732. — DE MADAME DE SÉVIGNÉ À MADAME DE GRIGNAN.

À Paris, lundi 18e septembre.

J’attendois avec impatience votre lettre, ma fille, et j’avois besoin d’être instruite de l’état où vous êtes ; mais je n’ai jamais pu voir tout ce que vous me dites de vos réflexions et de votre repentir sur mon sujet sans fondre en larmes. Ah ! ma très-chère, que me voulez-vous dire de pénitence et de pardon ? Je ne vois plus rien que tout ce que vous avez d’aimable, et mon cœur est fait d’une manière pour vous, qu’encore que je sois sensible jusqu’à l’excès à tout ce qui vient de vous, un mot, une douceur, un retour, une caresse, une tendresse me désarme et me guérit en un moment, comme par une puissance miraculeuse ; et mon cœur[1] retrouve toute sa tendresse, qui sans se diminuer, change seulement de nom, selon les différents mouvements qu’elle me donne. Je vous ai dit ceci plusieurs fois, je vous le dis encore, et c’est une vérité ; je suis persuadée que vous ne voulez pas en abuser ; mais il est certain que vous faites toujours, en quelque façon que ce puisse être, la seule agitation de mon âme : jugez si. je suis sensiblement touchée de ce que vous me mandez[2]

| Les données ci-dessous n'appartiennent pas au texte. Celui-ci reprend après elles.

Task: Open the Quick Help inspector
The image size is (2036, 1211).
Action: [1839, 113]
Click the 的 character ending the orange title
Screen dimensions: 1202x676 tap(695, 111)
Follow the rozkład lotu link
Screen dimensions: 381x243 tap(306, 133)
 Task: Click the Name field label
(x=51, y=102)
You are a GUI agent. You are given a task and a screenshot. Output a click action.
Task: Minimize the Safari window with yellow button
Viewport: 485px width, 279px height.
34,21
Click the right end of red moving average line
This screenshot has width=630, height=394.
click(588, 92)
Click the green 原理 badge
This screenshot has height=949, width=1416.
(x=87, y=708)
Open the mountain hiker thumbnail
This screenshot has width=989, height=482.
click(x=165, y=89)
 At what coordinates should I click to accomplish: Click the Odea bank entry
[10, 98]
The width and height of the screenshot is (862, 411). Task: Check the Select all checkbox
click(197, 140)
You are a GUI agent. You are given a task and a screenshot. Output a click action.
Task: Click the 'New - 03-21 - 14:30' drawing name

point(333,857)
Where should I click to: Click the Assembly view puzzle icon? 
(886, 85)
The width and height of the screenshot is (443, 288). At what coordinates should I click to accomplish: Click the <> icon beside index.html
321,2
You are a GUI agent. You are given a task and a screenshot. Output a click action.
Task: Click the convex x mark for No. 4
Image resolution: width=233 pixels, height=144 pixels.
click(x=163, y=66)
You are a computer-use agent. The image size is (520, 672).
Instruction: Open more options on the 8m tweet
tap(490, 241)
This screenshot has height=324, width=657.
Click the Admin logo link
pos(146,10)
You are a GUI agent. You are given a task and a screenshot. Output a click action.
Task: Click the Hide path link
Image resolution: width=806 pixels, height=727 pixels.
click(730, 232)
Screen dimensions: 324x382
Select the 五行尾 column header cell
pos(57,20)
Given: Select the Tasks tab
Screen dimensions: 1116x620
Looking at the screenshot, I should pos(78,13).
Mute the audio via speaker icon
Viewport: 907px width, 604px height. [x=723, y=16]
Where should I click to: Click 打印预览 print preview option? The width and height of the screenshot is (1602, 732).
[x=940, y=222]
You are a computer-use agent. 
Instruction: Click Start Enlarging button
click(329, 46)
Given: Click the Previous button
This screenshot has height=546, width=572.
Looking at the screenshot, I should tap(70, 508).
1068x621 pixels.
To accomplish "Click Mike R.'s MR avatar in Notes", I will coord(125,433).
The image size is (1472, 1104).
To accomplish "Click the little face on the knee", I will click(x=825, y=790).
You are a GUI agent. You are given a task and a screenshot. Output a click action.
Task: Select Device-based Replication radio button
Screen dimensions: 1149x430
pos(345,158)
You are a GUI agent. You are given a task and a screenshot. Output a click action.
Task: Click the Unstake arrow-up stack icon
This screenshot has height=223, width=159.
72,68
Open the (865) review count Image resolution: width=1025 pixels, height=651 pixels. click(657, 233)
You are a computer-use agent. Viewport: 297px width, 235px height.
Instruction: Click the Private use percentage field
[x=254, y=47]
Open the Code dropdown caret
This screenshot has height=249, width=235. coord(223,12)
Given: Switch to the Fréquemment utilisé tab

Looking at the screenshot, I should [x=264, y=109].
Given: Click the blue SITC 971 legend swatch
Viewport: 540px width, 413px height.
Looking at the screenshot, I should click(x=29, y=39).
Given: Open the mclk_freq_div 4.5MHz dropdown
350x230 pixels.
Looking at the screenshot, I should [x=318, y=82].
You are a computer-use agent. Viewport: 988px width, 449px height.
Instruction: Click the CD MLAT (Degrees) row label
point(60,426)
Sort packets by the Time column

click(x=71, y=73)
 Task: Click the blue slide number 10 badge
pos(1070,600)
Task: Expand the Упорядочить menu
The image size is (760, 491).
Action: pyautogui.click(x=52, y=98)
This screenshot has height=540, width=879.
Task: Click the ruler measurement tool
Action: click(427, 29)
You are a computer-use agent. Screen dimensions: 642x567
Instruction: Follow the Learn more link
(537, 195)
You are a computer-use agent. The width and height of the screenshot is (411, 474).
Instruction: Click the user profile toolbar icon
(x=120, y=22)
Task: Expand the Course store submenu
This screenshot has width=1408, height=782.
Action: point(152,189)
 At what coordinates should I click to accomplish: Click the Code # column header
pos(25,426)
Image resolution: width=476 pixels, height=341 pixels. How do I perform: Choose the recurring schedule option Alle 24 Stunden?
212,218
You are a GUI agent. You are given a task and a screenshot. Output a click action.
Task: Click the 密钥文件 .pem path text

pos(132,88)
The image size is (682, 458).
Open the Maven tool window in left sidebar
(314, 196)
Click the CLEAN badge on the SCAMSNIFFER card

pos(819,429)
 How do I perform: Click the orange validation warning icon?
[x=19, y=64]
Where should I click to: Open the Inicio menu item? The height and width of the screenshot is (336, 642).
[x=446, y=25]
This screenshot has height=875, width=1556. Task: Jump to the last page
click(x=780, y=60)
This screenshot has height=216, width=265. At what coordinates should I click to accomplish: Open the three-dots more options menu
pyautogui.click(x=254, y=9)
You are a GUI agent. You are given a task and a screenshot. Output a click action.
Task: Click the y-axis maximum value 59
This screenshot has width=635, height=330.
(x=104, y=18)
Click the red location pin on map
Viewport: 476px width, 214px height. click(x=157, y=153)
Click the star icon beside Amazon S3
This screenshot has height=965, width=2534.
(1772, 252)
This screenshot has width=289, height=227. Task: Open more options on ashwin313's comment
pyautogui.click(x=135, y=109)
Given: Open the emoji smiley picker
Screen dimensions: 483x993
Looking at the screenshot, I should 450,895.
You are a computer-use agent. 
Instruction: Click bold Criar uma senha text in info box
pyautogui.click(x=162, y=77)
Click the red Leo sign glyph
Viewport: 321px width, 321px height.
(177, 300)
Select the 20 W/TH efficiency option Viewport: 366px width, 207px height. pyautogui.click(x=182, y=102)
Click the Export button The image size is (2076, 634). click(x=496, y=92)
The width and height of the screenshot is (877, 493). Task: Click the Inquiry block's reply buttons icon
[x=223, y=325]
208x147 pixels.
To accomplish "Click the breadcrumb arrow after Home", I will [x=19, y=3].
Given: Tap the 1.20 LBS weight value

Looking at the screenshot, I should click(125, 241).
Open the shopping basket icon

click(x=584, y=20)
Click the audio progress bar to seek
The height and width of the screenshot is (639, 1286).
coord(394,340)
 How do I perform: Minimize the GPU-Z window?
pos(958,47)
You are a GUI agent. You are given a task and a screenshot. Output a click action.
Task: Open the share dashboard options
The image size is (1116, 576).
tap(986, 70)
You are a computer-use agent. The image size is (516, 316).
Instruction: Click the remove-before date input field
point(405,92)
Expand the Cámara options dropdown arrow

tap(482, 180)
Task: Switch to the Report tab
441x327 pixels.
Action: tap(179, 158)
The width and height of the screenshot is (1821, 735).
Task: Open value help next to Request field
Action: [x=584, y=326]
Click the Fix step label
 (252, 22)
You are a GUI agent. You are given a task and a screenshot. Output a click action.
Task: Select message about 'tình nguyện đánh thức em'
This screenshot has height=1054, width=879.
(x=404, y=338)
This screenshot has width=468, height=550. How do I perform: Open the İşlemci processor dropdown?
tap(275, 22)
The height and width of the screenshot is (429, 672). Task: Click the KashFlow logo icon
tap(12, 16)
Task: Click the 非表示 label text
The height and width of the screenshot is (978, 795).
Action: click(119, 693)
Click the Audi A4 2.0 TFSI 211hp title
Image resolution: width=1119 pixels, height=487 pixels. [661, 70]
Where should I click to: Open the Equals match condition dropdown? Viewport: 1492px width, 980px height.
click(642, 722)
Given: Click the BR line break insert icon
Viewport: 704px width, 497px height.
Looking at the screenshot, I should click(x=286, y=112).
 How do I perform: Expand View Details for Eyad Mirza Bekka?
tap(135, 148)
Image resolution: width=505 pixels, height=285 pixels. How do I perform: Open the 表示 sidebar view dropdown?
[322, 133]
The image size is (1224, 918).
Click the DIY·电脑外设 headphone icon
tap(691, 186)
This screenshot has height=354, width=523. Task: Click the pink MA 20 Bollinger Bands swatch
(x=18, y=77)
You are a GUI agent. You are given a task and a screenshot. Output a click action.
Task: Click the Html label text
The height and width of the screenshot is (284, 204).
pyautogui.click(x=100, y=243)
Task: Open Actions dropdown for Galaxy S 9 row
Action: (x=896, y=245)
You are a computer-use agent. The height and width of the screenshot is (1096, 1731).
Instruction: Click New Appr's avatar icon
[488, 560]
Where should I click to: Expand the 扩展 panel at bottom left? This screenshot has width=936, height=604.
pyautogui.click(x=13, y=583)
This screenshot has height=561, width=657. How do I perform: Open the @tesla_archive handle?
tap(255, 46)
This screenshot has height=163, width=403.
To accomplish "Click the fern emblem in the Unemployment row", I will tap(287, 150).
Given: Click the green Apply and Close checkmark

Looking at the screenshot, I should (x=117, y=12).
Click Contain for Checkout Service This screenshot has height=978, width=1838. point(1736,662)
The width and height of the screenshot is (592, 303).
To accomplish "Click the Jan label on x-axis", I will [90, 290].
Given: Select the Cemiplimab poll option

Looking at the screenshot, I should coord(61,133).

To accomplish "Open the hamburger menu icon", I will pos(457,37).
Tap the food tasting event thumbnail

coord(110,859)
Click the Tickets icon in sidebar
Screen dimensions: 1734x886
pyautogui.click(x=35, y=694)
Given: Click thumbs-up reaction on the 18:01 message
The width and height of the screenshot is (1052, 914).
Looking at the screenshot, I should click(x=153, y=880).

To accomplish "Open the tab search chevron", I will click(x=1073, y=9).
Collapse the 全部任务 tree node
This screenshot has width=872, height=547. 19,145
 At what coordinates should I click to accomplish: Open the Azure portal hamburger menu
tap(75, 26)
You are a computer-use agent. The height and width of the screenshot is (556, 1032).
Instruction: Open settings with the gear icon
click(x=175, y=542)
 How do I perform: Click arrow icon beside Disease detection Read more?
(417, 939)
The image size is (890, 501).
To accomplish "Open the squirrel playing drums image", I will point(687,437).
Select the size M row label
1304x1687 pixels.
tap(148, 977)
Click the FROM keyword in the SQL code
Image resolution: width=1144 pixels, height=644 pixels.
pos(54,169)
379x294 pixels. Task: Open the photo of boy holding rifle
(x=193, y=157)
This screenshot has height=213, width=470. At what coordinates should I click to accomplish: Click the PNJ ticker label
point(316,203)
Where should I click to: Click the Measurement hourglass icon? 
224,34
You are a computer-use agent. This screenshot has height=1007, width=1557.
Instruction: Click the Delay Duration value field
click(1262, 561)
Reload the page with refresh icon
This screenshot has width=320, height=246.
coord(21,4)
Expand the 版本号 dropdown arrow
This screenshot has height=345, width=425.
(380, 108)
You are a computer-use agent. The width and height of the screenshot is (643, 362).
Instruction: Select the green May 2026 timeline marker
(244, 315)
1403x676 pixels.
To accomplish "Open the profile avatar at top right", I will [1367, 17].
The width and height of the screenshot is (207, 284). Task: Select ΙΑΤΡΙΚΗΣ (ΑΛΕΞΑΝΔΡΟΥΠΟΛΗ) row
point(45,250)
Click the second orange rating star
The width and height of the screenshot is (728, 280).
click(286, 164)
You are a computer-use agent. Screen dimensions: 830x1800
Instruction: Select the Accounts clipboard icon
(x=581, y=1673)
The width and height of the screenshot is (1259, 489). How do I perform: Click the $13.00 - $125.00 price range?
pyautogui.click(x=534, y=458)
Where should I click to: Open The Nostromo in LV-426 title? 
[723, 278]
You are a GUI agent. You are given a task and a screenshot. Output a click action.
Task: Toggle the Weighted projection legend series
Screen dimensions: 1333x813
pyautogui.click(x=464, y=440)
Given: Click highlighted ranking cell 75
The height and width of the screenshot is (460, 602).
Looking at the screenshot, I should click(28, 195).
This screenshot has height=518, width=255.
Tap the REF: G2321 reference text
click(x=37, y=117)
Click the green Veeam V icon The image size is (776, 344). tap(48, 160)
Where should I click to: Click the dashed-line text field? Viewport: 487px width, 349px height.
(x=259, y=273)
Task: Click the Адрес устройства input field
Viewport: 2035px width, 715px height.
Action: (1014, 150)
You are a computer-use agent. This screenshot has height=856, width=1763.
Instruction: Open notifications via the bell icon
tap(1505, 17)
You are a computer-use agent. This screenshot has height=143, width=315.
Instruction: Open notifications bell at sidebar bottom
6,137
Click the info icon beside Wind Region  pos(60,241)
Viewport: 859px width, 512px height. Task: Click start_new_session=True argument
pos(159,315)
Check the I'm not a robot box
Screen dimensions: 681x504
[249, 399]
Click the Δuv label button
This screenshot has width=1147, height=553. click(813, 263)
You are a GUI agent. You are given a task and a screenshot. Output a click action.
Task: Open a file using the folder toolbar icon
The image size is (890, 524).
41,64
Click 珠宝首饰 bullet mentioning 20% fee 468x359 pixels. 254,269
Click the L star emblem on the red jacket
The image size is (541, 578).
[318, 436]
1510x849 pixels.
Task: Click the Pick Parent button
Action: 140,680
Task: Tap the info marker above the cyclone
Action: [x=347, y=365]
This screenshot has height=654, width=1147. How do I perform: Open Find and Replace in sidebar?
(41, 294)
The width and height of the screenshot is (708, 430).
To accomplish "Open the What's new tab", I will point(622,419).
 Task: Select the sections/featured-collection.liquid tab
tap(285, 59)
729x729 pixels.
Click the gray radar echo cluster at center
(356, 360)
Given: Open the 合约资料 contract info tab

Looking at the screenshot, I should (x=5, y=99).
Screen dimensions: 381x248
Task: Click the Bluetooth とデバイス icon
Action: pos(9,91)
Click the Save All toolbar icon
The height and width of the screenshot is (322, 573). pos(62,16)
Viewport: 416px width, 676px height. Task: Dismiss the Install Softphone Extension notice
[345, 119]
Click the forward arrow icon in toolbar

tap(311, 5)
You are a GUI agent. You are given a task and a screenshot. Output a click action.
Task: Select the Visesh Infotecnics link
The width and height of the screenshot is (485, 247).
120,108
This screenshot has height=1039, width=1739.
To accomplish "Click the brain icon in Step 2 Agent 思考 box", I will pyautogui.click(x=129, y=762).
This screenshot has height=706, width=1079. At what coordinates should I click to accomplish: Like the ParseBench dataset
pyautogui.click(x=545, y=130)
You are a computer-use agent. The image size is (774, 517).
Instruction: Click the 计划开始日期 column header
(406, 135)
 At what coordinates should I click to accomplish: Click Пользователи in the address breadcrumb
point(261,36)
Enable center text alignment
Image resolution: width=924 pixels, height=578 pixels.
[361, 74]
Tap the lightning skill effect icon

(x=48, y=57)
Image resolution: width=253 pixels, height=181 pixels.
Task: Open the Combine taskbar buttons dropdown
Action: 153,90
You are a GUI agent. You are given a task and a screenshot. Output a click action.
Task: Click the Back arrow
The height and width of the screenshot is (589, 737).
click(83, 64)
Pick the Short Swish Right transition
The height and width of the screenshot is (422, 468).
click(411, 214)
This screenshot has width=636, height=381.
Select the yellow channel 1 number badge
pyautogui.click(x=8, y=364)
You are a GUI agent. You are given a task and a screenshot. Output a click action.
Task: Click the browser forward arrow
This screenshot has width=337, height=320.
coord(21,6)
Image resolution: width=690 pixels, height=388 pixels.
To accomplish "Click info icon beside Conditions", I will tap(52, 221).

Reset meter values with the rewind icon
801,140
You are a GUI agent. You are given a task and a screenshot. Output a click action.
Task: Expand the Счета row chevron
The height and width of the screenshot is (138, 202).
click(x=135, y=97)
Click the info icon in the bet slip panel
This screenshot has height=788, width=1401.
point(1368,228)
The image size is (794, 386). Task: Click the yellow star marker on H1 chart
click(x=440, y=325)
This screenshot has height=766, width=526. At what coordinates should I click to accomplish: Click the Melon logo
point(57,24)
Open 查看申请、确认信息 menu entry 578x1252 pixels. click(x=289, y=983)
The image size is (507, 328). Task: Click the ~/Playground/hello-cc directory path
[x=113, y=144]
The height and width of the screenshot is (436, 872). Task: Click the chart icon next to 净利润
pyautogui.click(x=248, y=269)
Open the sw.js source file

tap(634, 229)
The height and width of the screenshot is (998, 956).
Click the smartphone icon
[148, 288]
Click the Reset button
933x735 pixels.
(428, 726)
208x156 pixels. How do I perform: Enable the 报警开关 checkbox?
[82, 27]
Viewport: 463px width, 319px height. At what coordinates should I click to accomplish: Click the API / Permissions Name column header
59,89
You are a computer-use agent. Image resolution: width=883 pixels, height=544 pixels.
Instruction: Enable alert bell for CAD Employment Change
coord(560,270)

Plût à Dieu, ma fille, que je pusse vous revoir à l’hôtel de Carnavalet, non pas pour huit jours, ni pour y faire pénitence, mais pour vous embrasser, et vous faire voir clairement que je ne puis être heureuse sans vous, et que les chagrins que l’amitié que j’ai pour vous m’a pu don-

  1. Lettre 732. 1. La fin de cette phrase, depuis « et mon cœur, » n’est pas dans l’édition de 1754.
  2. 2. Ce dernier membre de phrase manque aussi dans le texte de 1754.